Natural Language Question Answering Systems

I’m sure you’ve also spent loads of time searching for an answer to a specific question among the sheer wealth of information available in our digital world. Finding what we need is becoming ever more challenging and time-consuming. Whether in the vastness of the World Wide Web or in the tangled web of corporate data and information systems, a keyword search often only narrows down the search. You then need to filter through a mass of search results to find what you are looking for. However, there’s help at hand. Discover in this article what a Natural Language Question Answering system is, and how it makes it easier to find answers in the data jungle.

As digitalisation progresses, the volume of data worldwide is also rapidly growing. The statistics portal Statista estimates that in 2021, 79 zettabytes of data will have been created, captured and consumed. They expect this number to more than double within 4 years, forecasting 181 zettabytes of data for 2025[1].

Companies using the SEEBURGER Business Integration Suite (BIS) are able to process huge amounts of data every day. This may be from e-invoices, API calls or in other protocols and formats. BIS can communicate between various systems using this structured data.

However, in addition to structured data, there is more and more unstructured data being generated. This includes documents, blog articles, voice messages and videos. Much of this unstructured data contains interesting information on a wide range of topics. However, finding the answer to a specific question you may have on these topics is neither quick nor easy. The number of these documents and files just keeps growing! Classic search engines such as Google, Bing, etc. do help you to find certain documents on the web, but actually sifting through the wealth of documents for specific details is often left to the user.

A new approach is needed to make it quicker and easier to search and find the information end users need. Let us introduce you to natural language question answering systems.

What is a natural language question answering system?

Unlike traditional keyword searches, a Natural Language Question Answering system does not return a complete document to the user. Instead, users ask a question in natural language and receive a specific answer in return.

A natural language question answering system takes questions in natural language and returns a concrete answer
Figure 1: A natural language question answering system takes questions in natural language and returns a concrete answer

A user who types in “What is the capital of Germany?” not only receives a web page with related information, but also the concrete answer “Berlin”. This saves the user a lot of time in finding the answer, especially if he would otherwise have to trawl through particularly long documents.

How does a natural language question answering system work?

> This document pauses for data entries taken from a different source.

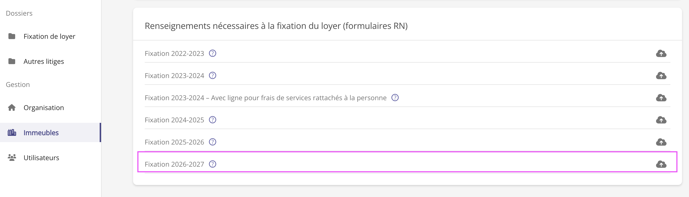This screenshot has height=197, width=689.
Task: Navigate to Utilisateurs page
Action: point(41,158)
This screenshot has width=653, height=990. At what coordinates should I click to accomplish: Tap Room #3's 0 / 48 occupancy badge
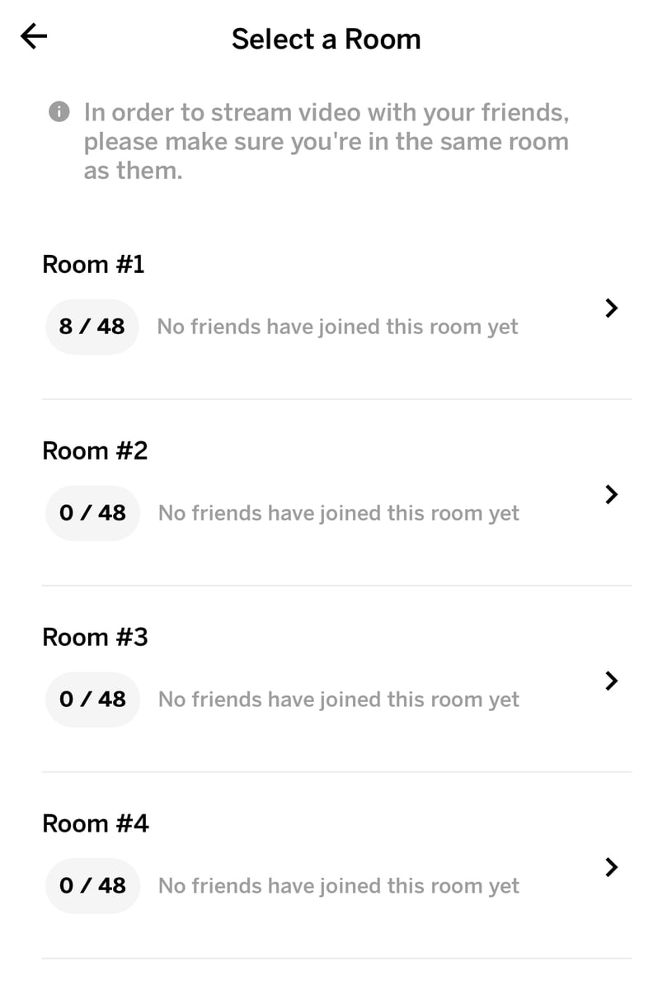[92, 700]
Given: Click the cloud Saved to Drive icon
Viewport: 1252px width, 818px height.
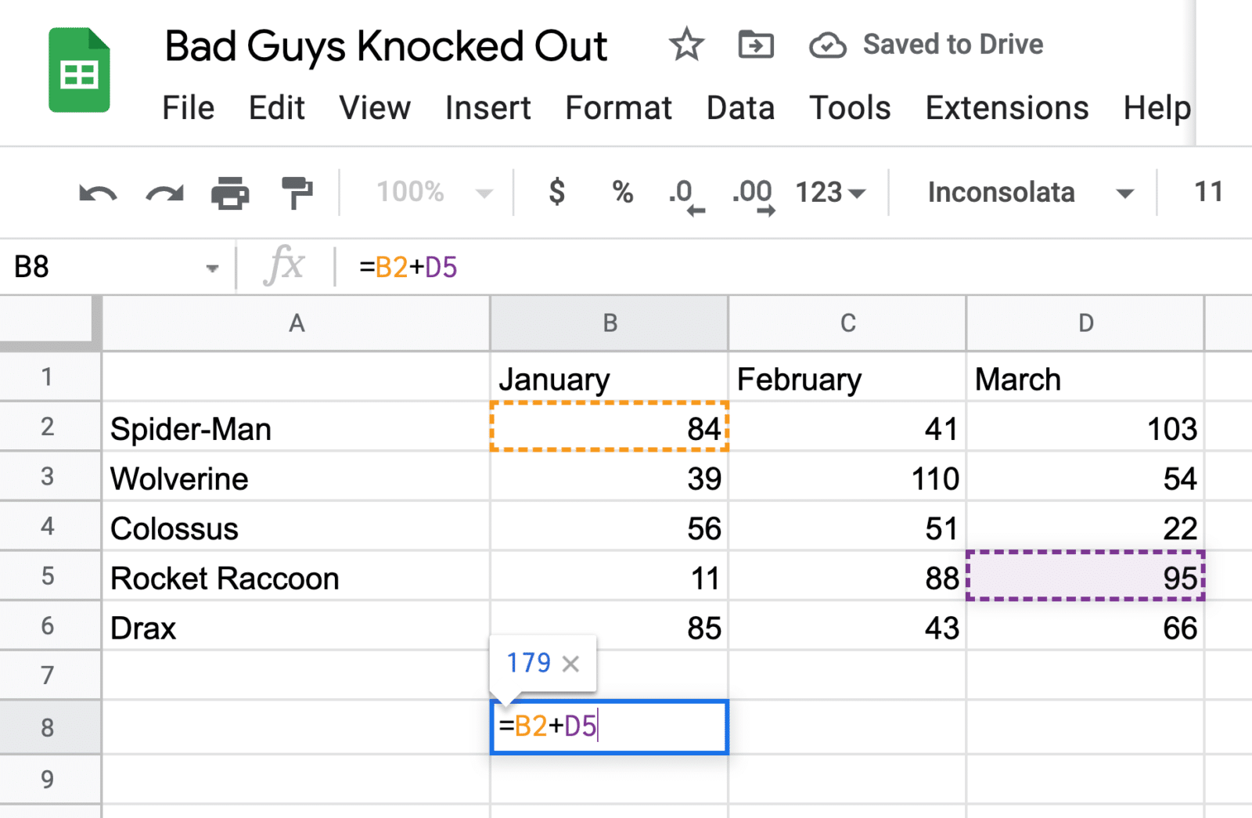Looking at the screenshot, I should [x=827, y=45].
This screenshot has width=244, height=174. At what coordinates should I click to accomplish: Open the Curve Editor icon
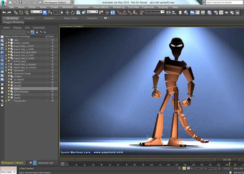pyautogui.click(x=197, y=12)
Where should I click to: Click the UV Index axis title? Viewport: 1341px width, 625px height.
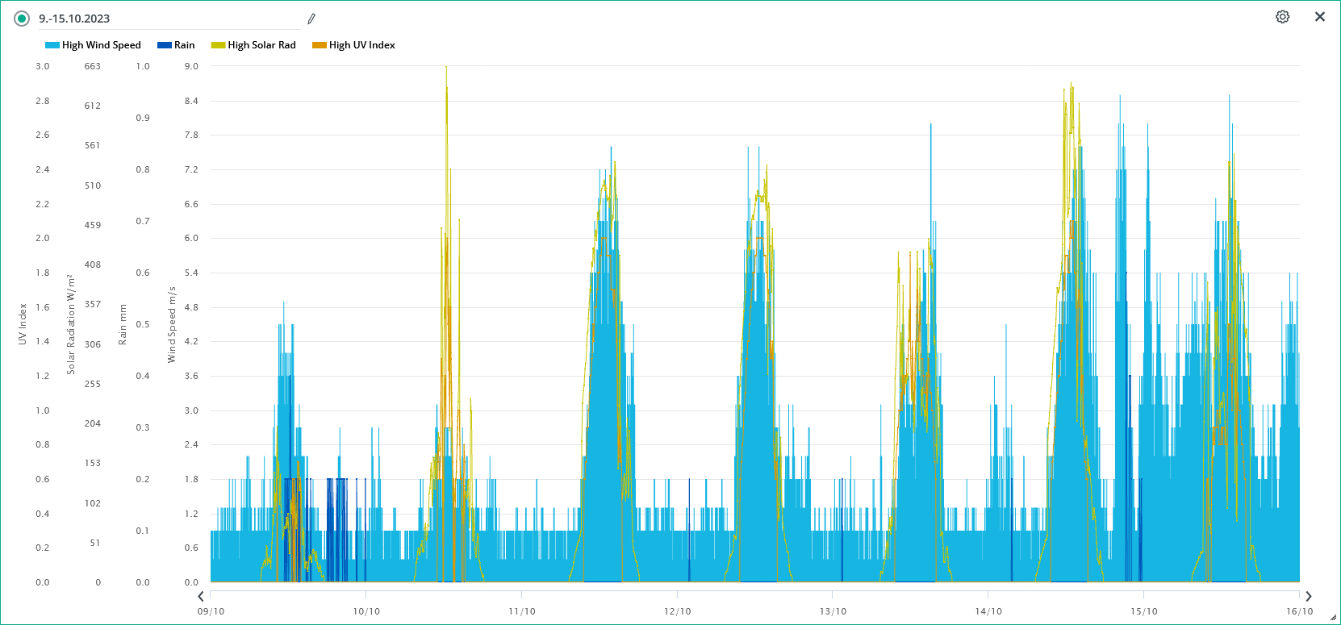23,324
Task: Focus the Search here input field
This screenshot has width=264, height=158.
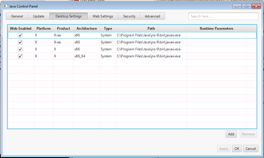Action: [223, 16]
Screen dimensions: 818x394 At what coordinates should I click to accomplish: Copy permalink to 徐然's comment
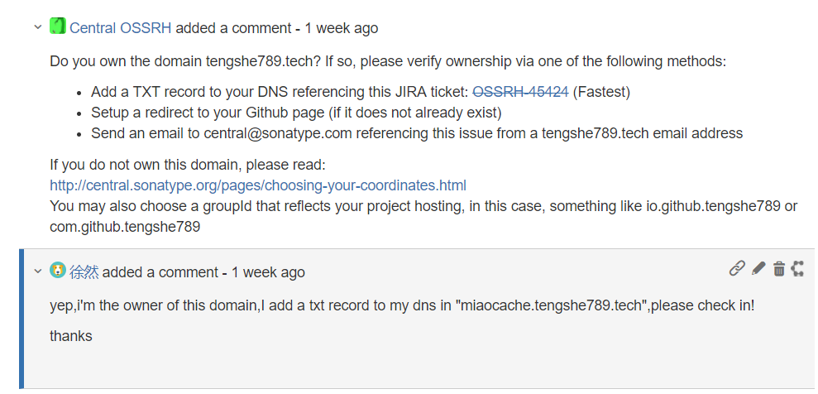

Developing question answering systems has been a hot topic in IT for quite some time. Earlier, there were attempts to set up complex rules to enable a system to understand a user’s naturally worded question and to provide an answer.

The natural language question answering systems of today often take an extractive approach, and consist of a retriever and a reader. The answers to the questions are not stored in large databases, rather the system attempts to find and extract an appropriate answer to a user’s question from a mass of texts. Firstly, documents relevant to the user’s question are loaded from a document store. Then, the reader attempts to extract the answer to the user’s question.

The roles of indexer, document store, retriever and reader in a natural language question answering system
Figure 2: The roles of indexer, document store, retriever and reader in a natural language question answering system

What is a document store?

The document store is responsible for providing relevant documents. There are different ways of doing this. Often, a simple or reverse index is used. One well-known, commonly used such reverse index is Apache Lucene, which is used as an index in Elasticsearch. It’s a fast, efficient way to call up documents.

What is a retriever?

A retriever is responsible for retrieving relevant documents for the user’s question. First of all, it attempts to extract the relevant terms in the question. It then uses these to retrieve relevant documents.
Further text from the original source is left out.